Data for analysis →
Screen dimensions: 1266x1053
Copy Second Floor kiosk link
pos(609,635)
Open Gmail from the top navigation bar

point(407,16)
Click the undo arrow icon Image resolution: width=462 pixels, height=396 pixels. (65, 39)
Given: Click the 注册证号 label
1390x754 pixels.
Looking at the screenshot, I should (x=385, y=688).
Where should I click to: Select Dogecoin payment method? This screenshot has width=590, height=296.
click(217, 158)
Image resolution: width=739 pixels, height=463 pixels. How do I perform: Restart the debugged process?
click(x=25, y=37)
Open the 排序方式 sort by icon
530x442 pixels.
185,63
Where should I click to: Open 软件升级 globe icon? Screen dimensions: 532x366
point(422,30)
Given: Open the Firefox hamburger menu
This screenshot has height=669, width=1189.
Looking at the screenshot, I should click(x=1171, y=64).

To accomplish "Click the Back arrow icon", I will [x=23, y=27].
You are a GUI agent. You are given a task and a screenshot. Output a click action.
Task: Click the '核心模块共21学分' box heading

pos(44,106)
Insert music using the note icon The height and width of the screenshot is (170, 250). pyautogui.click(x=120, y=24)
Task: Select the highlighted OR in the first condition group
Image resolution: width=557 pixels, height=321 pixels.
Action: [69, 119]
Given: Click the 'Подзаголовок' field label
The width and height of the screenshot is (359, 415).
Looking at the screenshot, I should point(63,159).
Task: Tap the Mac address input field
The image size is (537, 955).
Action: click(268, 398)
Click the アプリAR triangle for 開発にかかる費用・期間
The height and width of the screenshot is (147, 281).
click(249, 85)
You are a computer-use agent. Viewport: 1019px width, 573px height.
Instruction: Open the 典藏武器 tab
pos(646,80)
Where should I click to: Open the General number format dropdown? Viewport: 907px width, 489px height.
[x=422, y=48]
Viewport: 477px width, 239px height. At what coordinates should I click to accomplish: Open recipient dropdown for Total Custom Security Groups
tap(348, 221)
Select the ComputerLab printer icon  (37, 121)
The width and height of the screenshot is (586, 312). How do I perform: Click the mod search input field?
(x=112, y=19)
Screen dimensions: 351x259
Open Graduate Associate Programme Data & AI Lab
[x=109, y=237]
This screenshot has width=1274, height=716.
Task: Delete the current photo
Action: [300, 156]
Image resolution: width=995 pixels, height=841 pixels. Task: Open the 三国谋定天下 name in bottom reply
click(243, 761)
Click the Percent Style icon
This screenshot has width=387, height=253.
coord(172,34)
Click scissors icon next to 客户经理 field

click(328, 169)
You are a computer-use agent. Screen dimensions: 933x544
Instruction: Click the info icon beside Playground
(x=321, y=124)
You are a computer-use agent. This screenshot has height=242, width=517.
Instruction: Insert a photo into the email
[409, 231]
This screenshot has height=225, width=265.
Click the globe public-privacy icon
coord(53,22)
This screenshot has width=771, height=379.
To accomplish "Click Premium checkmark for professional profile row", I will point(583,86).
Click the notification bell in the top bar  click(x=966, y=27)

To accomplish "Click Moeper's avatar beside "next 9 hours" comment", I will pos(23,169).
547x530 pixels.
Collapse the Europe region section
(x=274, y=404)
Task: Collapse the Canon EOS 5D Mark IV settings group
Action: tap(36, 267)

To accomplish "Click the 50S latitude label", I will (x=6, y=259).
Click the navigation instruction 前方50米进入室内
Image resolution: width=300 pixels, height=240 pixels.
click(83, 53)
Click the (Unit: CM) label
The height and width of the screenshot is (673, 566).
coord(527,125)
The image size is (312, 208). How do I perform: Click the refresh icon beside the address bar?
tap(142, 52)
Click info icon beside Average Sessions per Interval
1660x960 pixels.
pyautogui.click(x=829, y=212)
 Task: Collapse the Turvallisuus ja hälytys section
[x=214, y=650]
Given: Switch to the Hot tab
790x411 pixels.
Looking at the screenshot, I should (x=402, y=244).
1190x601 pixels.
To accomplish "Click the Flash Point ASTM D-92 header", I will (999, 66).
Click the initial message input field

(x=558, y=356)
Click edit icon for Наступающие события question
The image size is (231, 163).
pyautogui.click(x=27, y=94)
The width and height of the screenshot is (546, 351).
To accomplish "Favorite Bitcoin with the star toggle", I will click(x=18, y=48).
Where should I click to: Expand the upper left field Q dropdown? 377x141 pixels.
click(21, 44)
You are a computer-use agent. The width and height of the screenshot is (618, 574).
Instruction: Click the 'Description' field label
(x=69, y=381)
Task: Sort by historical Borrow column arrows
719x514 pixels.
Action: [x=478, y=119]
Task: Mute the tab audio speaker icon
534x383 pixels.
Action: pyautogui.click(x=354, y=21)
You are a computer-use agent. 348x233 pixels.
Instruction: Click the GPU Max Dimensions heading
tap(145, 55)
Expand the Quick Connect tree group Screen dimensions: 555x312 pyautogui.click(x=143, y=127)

Exercise goal →
Find the line with "Click scissors icon next to 客户经理 field" in the material above. Reproduce it and each line after it up to and including the line with "Click the (Unit: CM) label".

Answer section →
Click scissors icon next to 客户经理 field

click(328, 169)
You are a computer-use agent. Screen dimensions: 933x544
Instruction: Click the info icon beside Playground
(x=321, y=124)
You are a computer-use agent. This screenshot has height=242, width=517.
Instruction: Insert a photo into the email
[409, 231]
This screenshot has height=225, width=265.
Click the globe public-privacy icon
coord(53,22)
This screenshot has width=771, height=379.
To accomplish "Click Premium checkmark for professional profile row", I will point(583,86).
Click the notification bell in the top bar  click(x=966, y=27)

To accomplish "Click Moeper's avatar beside "next 9 hours" comment", I will pos(23,169).
547x530 pixels.
Collapse the Europe region section
(x=274, y=404)
Task: Collapse the Canon EOS 5D Mark IV settings group
Action: tap(36, 267)

To accomplish "Click the 50S latitude label", I will (x=6, y=259).
Click the navigation instruction 前方50米进入室内
Image resolution: width=300 pixels, height=240 pixels.
click(83, 53)
Click the (Unit: CM) label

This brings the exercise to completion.